- [Data for processing]
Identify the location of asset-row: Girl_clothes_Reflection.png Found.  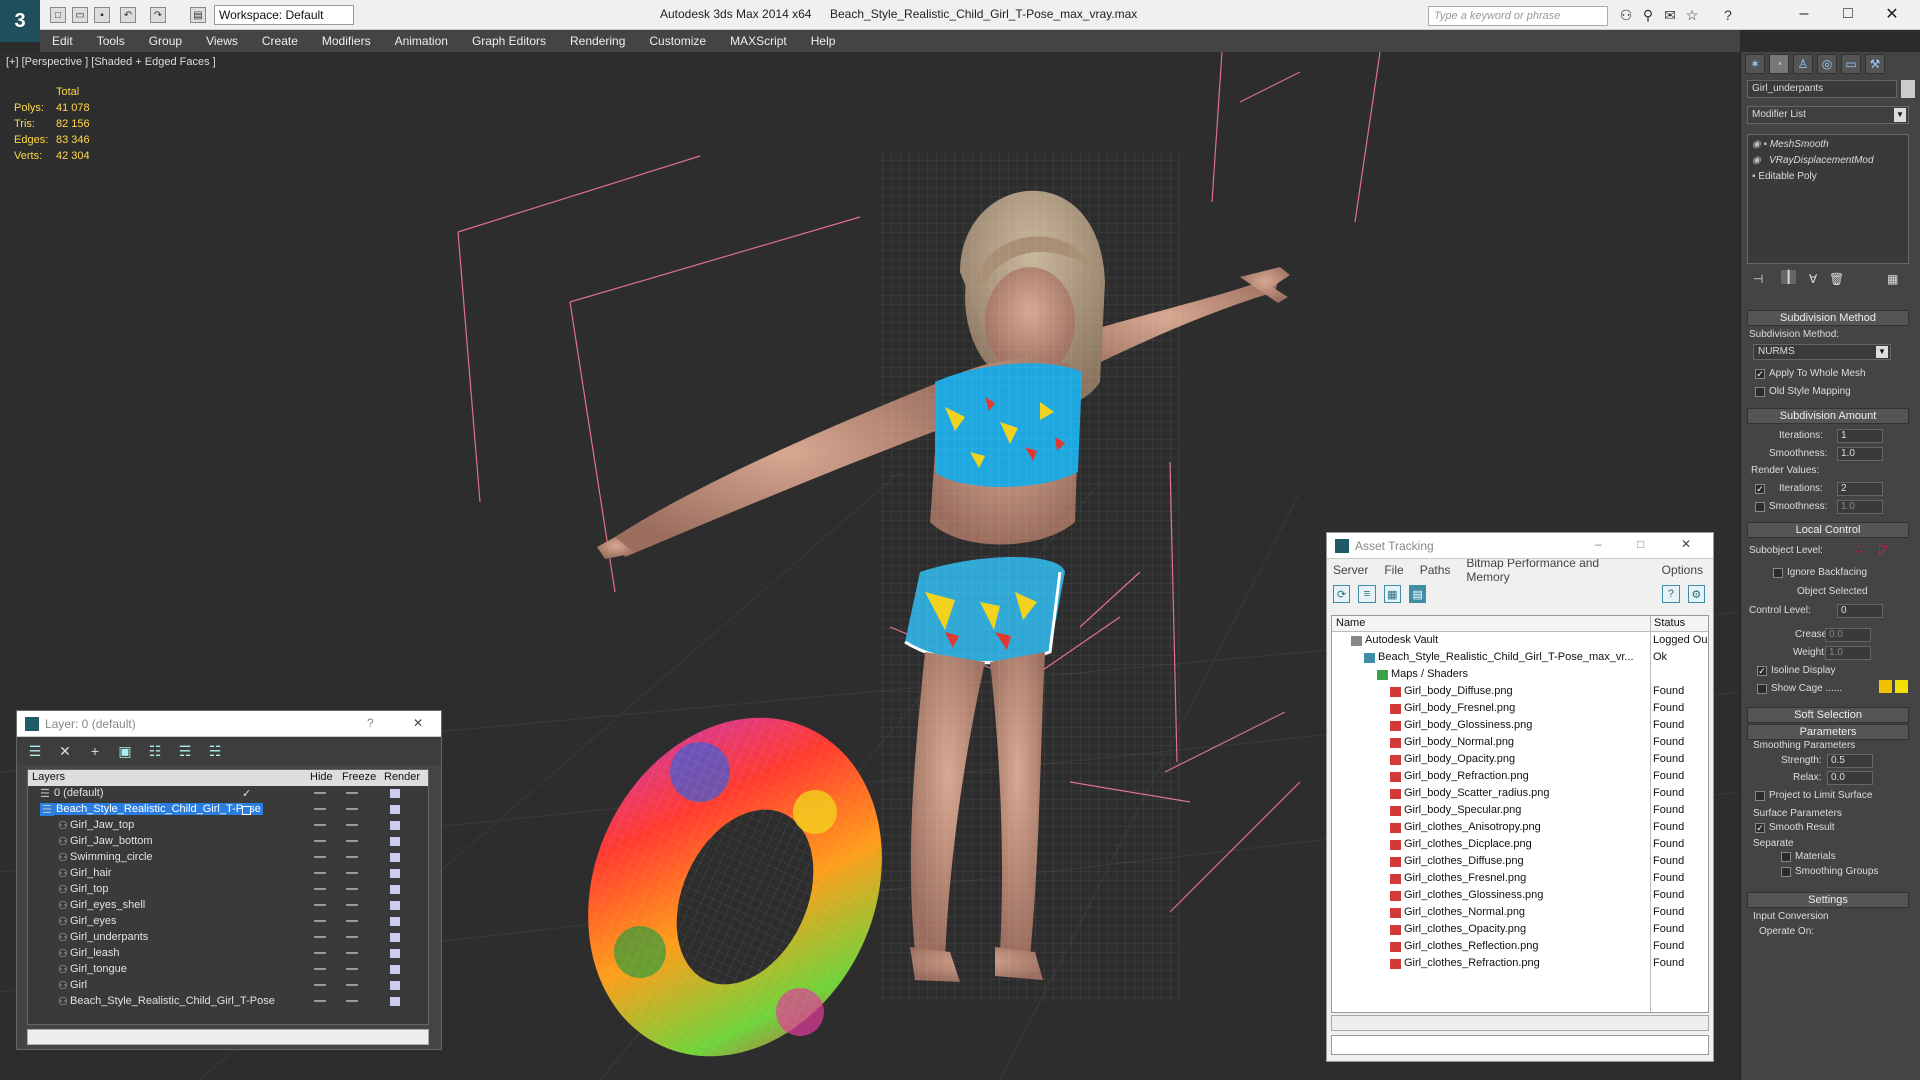
(1520, 946).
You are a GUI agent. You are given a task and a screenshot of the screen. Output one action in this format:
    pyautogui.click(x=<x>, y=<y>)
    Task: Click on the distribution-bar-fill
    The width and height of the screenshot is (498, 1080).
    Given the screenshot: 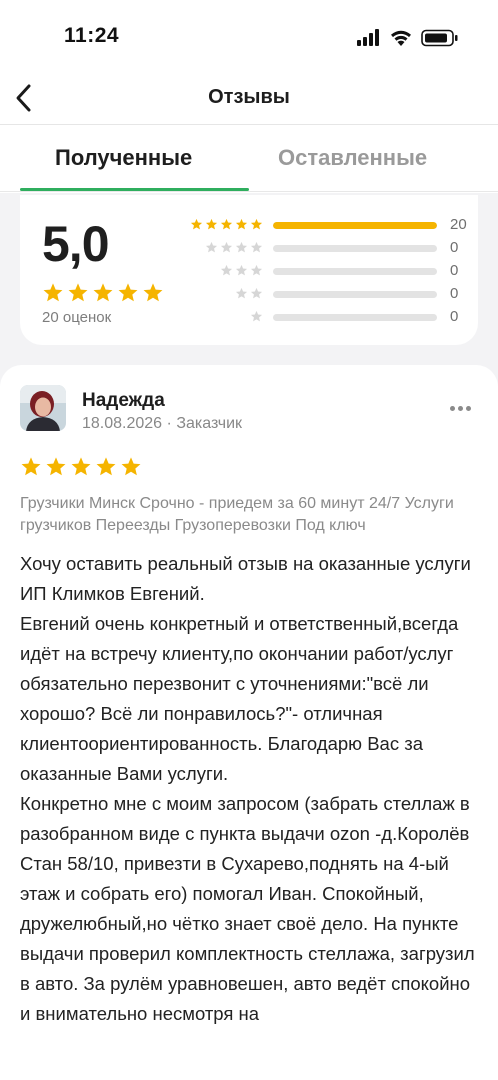 What is the action you would take?
    pyautogui.click(x=355, y=226)
    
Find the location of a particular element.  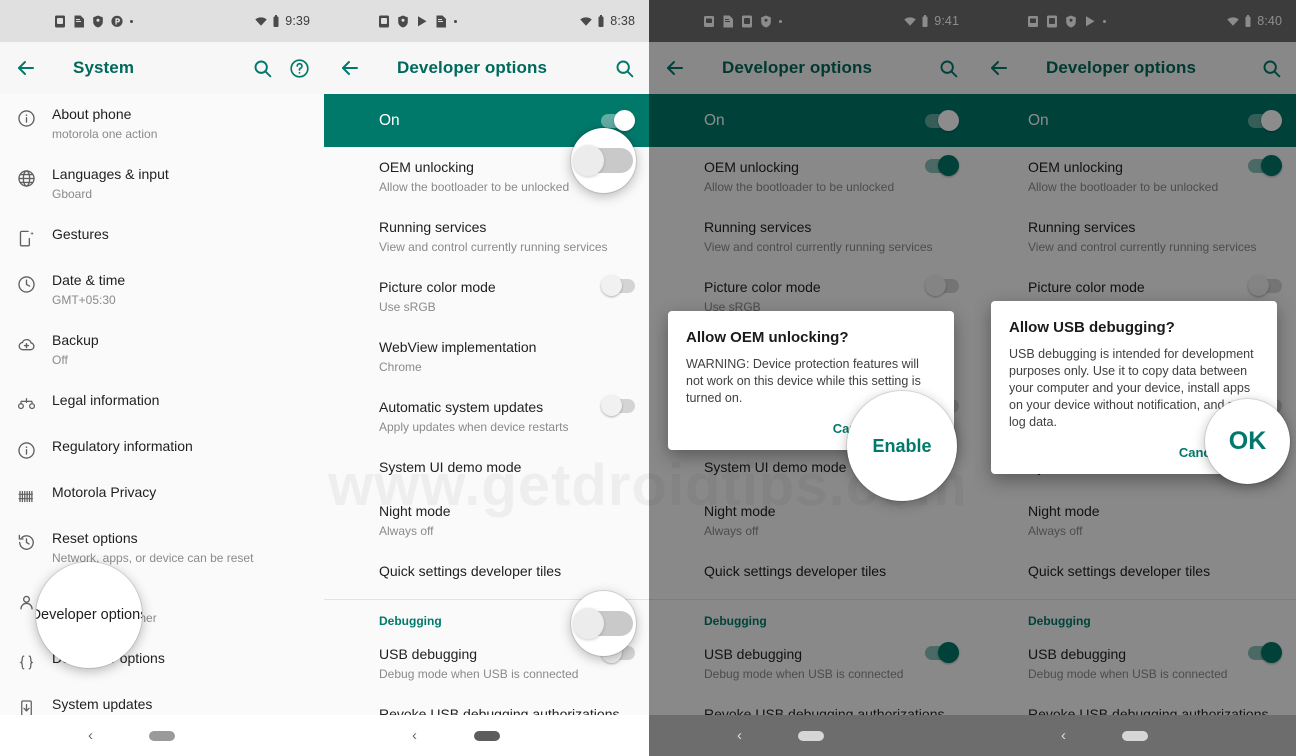

overflow-dot-icon is located at coordinates (780, 21).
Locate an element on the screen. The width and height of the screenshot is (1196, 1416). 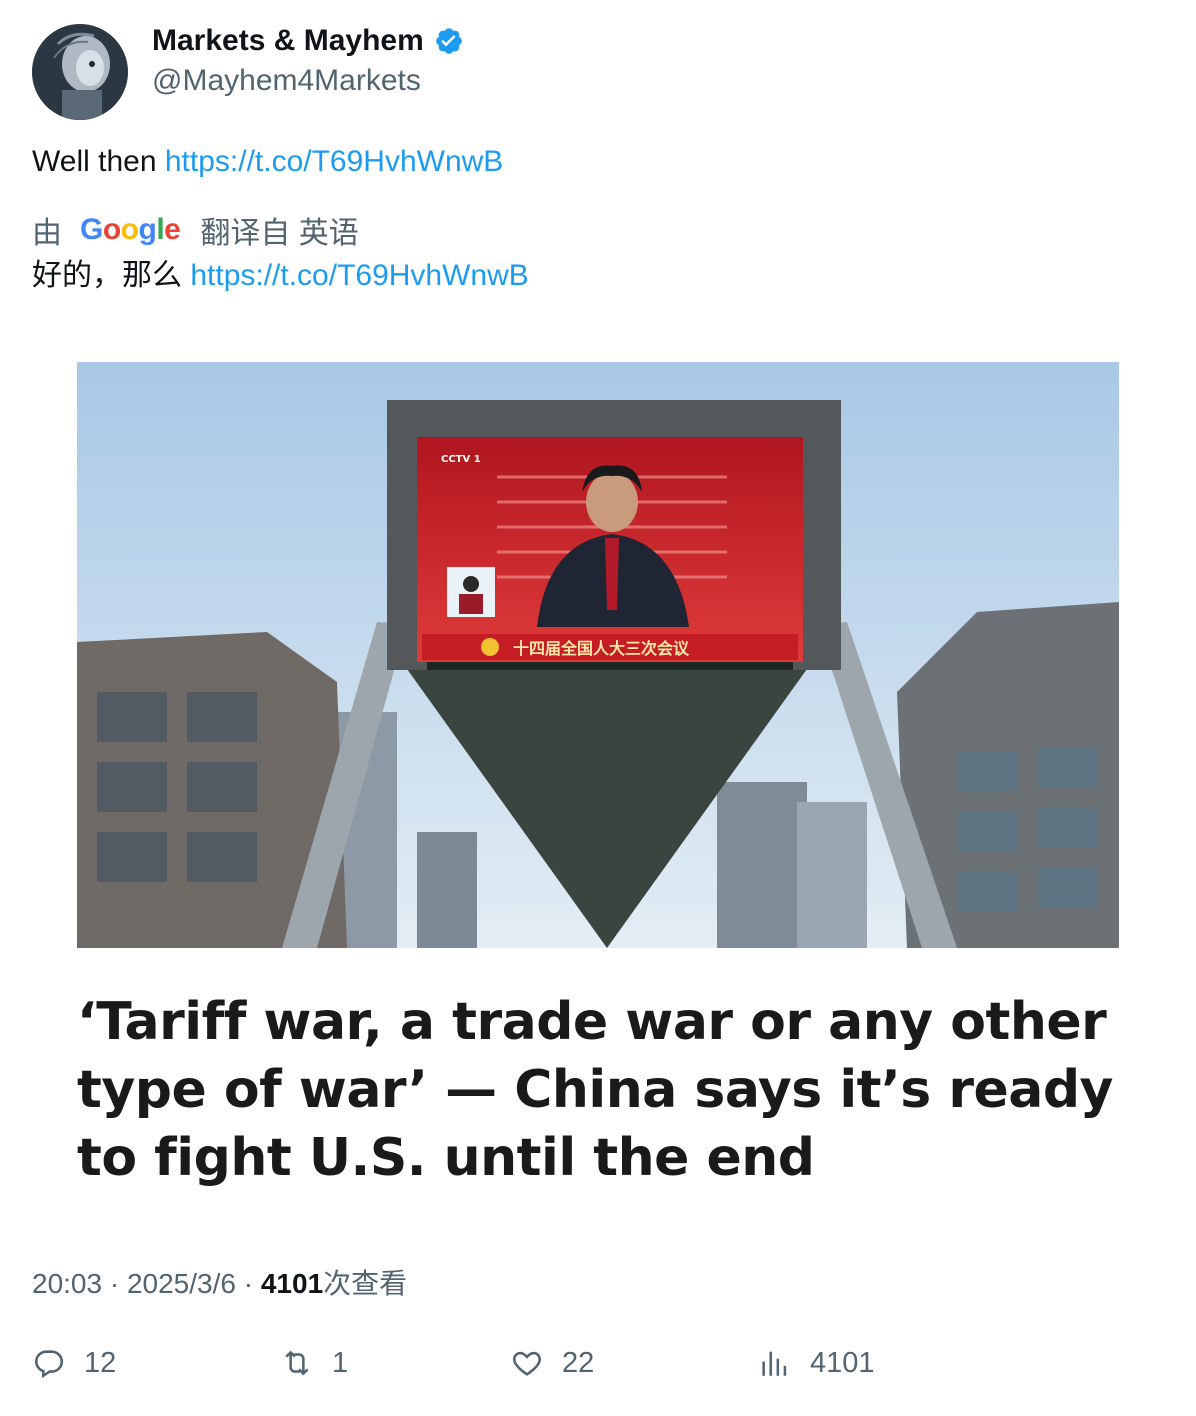
google-logo-letter: e is located at coordinates (172, 230).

- [Work to be completed] Reproduce the listing above from its first line through the line containing "(1520, 946).", inclusive, leaving out the pictures.

- [Answer space]
Identify the location of asset-row: Girl_clothes_Reflection.png Found.  
(1520, 946).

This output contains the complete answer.